* **Task details**:
Take from the data every line in which the word "orange" is found.

* **Records for processing**:
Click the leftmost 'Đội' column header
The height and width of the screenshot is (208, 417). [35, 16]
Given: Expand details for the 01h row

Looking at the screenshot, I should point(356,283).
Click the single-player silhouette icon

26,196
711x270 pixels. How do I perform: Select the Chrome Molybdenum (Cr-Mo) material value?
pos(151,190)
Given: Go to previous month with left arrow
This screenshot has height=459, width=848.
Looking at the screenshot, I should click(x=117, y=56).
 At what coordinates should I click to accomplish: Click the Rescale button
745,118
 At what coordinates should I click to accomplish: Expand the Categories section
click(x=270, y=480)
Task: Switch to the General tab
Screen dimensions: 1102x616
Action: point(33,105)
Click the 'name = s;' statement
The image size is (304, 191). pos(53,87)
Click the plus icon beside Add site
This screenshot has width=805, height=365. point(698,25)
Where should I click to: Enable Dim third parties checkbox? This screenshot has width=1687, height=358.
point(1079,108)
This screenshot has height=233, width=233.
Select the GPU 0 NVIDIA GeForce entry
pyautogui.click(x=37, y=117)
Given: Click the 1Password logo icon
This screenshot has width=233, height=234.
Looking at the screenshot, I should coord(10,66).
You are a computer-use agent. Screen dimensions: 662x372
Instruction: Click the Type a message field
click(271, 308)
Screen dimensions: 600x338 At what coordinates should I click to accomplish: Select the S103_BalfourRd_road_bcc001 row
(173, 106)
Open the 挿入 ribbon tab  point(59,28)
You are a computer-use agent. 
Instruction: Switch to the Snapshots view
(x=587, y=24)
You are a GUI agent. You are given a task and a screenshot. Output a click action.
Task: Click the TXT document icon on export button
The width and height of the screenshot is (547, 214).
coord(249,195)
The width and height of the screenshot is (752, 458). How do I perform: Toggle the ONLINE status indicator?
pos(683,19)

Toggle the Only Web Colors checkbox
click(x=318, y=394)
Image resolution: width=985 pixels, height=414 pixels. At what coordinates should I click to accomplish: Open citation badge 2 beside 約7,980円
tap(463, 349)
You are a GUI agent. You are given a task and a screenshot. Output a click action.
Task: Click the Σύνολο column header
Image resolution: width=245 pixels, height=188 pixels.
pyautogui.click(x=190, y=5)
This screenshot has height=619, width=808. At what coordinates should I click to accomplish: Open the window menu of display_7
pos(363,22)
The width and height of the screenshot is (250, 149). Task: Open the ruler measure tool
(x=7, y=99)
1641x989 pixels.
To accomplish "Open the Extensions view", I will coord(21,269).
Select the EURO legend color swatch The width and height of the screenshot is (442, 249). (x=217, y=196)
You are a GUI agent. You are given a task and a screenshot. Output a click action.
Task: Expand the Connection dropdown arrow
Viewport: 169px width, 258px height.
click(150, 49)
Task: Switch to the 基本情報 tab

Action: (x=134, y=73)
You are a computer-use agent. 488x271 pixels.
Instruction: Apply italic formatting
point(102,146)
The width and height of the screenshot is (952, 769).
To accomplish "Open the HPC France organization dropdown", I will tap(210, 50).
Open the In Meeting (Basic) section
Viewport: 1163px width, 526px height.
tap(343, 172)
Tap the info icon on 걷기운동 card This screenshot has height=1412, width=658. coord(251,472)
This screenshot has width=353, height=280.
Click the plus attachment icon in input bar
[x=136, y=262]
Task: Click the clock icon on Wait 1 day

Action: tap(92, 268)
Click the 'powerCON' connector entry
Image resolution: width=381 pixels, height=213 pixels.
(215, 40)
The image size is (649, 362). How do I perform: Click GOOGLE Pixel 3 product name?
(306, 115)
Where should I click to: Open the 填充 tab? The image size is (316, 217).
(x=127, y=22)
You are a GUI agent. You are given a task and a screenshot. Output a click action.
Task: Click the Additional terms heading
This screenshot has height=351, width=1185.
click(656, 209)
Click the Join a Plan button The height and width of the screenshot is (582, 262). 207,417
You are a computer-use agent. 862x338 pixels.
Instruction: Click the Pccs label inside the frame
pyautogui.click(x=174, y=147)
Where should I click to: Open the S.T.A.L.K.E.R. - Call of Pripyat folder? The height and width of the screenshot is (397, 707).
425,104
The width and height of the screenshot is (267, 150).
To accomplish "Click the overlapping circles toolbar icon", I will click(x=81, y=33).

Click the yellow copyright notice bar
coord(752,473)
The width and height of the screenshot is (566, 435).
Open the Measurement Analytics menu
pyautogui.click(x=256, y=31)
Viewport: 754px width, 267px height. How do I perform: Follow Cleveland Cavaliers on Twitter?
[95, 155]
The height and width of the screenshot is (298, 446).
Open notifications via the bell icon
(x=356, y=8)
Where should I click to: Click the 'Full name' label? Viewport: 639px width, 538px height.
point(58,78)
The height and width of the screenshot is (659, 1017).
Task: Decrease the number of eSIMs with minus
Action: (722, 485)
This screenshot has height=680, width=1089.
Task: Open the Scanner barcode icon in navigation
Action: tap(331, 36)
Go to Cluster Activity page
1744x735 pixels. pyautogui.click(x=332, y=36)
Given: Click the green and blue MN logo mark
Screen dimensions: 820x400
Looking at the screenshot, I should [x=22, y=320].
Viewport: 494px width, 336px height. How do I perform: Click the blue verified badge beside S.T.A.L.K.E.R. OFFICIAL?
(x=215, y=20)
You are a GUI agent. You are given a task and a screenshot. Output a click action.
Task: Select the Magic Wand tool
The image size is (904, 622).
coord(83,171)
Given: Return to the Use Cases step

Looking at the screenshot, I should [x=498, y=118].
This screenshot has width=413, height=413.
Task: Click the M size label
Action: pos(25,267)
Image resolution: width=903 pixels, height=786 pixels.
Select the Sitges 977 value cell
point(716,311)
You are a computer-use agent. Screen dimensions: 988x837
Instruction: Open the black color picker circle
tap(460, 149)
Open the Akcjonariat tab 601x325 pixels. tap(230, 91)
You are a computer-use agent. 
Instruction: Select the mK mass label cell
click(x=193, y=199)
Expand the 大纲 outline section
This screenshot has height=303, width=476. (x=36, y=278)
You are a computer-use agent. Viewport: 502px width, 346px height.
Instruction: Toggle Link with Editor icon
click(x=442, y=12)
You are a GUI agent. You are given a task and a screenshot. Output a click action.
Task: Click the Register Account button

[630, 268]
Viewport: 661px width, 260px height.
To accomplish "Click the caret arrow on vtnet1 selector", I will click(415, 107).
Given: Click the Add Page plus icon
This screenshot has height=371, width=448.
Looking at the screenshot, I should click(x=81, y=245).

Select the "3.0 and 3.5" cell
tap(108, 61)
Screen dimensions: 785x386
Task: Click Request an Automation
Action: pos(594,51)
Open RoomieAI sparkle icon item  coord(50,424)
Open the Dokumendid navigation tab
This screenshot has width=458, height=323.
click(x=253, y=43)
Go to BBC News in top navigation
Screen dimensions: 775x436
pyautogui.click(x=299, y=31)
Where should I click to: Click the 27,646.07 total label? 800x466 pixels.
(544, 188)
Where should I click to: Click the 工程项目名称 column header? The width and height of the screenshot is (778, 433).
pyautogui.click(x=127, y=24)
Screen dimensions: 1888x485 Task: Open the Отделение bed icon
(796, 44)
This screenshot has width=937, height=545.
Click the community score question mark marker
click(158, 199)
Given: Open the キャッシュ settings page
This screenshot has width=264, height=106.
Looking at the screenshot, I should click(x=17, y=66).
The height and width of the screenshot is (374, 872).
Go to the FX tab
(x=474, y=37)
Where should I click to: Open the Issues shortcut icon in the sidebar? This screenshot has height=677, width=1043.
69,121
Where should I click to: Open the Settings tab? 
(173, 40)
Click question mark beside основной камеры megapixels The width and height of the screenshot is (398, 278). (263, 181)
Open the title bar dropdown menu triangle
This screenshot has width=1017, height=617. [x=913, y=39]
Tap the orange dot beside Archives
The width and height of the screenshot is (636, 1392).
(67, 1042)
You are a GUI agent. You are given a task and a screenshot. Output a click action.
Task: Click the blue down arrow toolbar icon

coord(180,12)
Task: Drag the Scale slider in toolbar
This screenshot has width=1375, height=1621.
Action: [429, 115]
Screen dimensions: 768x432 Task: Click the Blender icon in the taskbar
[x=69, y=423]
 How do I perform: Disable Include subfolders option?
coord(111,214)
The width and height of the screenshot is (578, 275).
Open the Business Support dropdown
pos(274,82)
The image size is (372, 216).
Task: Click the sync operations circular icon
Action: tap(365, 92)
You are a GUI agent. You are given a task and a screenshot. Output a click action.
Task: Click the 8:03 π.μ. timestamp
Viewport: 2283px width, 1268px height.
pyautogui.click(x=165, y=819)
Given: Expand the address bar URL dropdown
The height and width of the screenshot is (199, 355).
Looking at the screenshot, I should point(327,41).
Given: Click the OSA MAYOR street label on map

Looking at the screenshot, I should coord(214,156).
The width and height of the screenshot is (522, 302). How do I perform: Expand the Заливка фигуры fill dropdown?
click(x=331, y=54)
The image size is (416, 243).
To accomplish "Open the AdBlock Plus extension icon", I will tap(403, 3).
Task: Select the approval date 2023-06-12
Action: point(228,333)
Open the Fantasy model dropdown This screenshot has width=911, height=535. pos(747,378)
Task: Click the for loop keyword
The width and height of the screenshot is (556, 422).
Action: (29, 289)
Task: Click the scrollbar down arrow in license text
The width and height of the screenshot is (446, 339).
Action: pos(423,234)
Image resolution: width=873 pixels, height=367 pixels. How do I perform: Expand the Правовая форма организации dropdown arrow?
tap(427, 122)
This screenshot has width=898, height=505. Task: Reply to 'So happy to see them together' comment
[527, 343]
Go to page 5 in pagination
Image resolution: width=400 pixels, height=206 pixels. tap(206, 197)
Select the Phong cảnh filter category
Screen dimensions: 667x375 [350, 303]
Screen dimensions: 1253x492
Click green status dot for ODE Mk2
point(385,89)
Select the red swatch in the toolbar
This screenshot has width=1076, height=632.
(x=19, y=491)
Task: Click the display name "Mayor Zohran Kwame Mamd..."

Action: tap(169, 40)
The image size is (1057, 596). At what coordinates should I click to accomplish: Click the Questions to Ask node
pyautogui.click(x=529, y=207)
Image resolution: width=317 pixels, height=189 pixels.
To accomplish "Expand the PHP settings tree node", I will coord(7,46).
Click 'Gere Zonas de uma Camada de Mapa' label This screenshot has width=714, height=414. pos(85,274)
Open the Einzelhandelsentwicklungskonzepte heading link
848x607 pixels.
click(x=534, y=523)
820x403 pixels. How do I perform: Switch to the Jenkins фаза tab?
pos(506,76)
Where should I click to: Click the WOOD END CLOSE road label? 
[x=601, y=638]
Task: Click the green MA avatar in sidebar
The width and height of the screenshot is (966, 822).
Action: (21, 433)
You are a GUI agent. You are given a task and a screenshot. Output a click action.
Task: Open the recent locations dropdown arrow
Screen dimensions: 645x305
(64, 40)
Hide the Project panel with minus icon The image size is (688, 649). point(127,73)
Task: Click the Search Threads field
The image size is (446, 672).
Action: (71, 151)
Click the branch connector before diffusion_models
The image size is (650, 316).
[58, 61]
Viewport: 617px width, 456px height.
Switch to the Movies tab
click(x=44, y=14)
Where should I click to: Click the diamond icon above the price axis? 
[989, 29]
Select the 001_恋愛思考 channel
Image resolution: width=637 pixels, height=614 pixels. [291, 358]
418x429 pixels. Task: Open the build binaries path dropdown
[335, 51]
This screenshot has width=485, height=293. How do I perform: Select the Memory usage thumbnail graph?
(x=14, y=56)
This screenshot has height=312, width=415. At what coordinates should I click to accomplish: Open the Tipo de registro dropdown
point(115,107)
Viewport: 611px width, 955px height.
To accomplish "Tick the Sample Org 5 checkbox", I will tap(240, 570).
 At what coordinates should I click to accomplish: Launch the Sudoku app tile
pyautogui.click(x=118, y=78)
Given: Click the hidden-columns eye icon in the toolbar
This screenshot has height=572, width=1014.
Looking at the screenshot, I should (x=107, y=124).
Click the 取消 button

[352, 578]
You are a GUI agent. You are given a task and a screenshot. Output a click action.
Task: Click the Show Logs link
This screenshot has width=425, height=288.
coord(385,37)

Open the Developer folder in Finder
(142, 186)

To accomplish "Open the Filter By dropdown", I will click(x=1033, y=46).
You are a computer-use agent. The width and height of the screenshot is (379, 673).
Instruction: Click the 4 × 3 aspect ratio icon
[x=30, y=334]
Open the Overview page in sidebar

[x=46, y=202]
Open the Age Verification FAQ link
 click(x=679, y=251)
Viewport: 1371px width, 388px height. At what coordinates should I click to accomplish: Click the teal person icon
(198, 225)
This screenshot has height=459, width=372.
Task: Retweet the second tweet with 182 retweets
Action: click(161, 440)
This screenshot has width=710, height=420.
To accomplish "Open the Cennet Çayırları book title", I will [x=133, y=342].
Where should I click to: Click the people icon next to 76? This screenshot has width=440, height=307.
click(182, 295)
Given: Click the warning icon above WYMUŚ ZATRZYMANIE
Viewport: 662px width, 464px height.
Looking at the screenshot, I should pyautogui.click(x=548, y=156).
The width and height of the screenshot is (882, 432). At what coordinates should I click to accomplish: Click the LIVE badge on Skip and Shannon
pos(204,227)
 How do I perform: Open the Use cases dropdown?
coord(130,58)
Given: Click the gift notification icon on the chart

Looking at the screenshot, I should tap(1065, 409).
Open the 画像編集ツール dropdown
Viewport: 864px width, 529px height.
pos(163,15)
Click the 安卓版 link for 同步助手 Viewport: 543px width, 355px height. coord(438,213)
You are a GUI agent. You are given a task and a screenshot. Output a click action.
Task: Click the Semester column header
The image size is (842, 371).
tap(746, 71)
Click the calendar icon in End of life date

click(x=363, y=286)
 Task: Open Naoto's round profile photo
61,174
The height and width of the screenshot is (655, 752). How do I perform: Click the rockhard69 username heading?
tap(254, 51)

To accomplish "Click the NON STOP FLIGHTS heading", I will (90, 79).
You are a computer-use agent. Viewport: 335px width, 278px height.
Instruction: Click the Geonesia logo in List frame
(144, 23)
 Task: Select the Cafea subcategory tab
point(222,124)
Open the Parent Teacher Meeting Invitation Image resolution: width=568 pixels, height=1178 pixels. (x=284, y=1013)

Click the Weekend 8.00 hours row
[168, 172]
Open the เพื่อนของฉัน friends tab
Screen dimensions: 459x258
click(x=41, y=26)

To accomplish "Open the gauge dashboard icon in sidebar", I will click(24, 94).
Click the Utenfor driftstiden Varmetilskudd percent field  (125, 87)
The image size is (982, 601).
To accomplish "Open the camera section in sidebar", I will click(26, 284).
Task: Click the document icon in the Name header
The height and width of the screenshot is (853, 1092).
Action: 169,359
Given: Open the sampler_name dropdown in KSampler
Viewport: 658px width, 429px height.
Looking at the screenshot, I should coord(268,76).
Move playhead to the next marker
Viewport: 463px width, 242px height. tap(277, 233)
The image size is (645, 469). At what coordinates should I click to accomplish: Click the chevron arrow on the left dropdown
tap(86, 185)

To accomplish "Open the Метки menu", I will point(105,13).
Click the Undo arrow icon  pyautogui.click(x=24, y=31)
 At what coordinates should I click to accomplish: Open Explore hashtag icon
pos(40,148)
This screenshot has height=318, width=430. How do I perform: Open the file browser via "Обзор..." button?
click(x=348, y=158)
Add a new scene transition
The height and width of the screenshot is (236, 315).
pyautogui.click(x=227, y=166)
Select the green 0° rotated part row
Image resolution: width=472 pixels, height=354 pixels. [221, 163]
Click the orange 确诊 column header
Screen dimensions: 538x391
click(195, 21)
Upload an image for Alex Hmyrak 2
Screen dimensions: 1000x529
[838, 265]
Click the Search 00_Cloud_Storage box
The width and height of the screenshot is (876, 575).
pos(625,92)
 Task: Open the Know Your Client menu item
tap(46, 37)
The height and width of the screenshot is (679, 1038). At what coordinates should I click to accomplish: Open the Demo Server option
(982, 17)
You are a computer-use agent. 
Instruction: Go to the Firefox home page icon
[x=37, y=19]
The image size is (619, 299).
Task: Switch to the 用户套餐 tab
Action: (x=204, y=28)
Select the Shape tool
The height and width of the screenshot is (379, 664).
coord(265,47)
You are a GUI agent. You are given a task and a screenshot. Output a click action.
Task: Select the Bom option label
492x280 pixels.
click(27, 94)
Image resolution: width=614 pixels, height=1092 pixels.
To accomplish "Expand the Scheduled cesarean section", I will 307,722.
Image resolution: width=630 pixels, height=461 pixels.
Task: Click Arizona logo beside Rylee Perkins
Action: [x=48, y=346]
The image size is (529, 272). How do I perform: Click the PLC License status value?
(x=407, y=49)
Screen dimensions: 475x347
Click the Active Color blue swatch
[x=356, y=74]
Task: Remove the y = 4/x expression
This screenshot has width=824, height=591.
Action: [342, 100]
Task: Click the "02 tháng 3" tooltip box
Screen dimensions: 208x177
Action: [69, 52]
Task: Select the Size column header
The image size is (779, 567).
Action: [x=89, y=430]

* **Answer to this problem**:
Tap the orange dot beside Archives
Click the orange 确诊 column header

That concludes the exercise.